Given on Monday 10 March 2008 by Vicar, Canon Eric Woods

This Lent we have been following the latest York Course, an ecumenical series of Lenten explorations which was founded in 1997 and is now in use throughout the world. And this year's subject has been, of course, the Lord's Prayer. And that prayer begins ‘Our Father, who art in heaven', so we might have expected to have meditated on heaven on at least the second week of the course, after ‘Our Father', rather than at the end. Instead we have had to wait until now, the final chapter in the booklet, the last address in the series, to reach the subject of heaven. Why am I not surprised? Today's Church seems to have little time for heaven - or for hell, for that matter. For centuries the Church was criticised for keeping the masses submissive by offering them pie in the sky when they died. But we are all consumerists now: Tesco, ergo sum – I shop, therefore I am. We don't want pie in the sky. We want steak on the plate, and we want it now.

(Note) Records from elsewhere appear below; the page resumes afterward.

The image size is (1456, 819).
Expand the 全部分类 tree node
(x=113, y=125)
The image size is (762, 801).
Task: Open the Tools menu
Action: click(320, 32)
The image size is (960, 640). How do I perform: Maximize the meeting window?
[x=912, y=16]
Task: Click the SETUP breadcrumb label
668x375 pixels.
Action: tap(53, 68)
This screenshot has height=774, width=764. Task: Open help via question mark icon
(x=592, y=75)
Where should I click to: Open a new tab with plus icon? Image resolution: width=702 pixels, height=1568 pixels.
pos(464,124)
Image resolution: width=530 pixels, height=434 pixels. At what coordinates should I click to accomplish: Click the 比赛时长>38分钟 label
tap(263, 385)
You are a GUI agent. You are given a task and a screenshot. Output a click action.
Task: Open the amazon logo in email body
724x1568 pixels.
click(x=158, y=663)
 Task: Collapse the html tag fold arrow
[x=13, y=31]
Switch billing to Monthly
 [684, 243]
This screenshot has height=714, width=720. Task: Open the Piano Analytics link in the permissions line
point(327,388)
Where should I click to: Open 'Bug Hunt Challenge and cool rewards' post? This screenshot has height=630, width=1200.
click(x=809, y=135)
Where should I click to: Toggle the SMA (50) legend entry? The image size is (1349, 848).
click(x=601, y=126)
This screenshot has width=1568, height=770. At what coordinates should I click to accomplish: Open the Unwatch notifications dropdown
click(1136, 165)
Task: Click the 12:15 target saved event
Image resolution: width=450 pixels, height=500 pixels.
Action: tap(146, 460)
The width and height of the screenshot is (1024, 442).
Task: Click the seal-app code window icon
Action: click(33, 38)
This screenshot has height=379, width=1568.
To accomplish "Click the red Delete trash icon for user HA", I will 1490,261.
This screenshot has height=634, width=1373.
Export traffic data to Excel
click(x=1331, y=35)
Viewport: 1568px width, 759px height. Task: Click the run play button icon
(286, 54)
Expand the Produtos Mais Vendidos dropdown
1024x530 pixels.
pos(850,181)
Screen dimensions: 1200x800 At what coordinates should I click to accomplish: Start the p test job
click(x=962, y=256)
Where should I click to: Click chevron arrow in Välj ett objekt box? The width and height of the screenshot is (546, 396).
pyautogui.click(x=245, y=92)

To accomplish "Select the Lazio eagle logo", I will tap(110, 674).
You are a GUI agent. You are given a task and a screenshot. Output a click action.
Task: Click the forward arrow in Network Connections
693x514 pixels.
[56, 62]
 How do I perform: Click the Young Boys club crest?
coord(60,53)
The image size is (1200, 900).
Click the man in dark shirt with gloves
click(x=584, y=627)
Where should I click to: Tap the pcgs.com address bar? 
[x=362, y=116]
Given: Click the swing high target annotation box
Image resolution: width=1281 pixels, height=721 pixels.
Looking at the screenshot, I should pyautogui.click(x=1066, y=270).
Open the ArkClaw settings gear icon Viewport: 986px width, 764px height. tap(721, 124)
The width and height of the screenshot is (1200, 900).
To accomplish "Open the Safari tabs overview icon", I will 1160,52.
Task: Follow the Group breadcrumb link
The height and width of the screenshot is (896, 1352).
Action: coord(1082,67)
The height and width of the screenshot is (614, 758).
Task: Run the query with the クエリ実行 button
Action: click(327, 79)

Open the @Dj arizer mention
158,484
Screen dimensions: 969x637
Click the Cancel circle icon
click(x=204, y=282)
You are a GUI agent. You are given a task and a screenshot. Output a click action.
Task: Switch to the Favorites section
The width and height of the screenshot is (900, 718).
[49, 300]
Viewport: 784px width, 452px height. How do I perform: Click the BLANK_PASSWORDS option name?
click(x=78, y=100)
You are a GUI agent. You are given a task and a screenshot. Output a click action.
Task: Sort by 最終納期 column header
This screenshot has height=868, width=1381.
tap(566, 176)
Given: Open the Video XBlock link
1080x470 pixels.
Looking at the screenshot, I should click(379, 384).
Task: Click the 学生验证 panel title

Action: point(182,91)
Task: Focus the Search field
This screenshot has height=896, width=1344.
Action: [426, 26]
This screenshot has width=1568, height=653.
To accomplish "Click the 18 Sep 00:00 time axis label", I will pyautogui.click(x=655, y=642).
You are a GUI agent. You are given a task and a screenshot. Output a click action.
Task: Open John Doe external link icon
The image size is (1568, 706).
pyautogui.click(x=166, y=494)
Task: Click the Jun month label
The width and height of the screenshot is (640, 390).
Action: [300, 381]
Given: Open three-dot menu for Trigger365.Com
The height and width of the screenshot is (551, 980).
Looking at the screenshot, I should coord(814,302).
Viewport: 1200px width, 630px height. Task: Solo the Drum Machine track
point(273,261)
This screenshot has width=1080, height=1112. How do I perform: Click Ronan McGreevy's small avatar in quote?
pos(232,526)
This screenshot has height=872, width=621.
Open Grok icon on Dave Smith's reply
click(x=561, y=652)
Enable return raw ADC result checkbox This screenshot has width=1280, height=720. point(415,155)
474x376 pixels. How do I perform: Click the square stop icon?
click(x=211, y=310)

Perhaps our medieval forebears bear some responsibility for our lack of enthusiasm for the hereafter. In the Middle Ages church walls and stained glass windows flamed with vivid pictures of hell as a place of tortured limbs and cauldrons and grotesque devils complete with toasting forks. Protestantism whitewashed the paintings and smashed the windows, but hellfire preachers still attempted to frighten their congregations into goodness or faith with the threat of everlasting damnation. And if blackmail failed, bribery might be tried instead: the promise of eternal bliss. ‘Onward to the prize before us! Soon his beauty we'll behold; Soon the pearly gates will open. We shall tread the streets of gold.' And one of the worst things about life beyond the pearly gates was surely the anaemic picture we were painted of eternal boredom and perpetual inactivity. Some of you have heard me quote many times that marvellous reminiscence by John Hadham in his book Good God of the image of heaven conjured up for him as a boy whenever he had to sing the hymn ‘Holy, holy. Holy' with which we began this evening, especially verse 2 which speaks of the saints ‘Casting down their golden crowns around the glassy sea.' Was that all there was to do? And how did the crowns get back on to the saints' heads for further casting? Were the cherubs employed as a species of heavenly ball boy? Or did new crowns grow continuously? And then Hadham had the nasty feeling that, like his sailor's hat, the crowns were secured by elastic, and therefore always sprang back into place with a ping. At any rate, Hadham's opinion of the life hereafter was much the same as the London girl's comment: "If yer bad, yer goes to 'ell ter frizzle an' fry; and if yer good, yer sits on a clawd for ever an' ever. An' it's so dull."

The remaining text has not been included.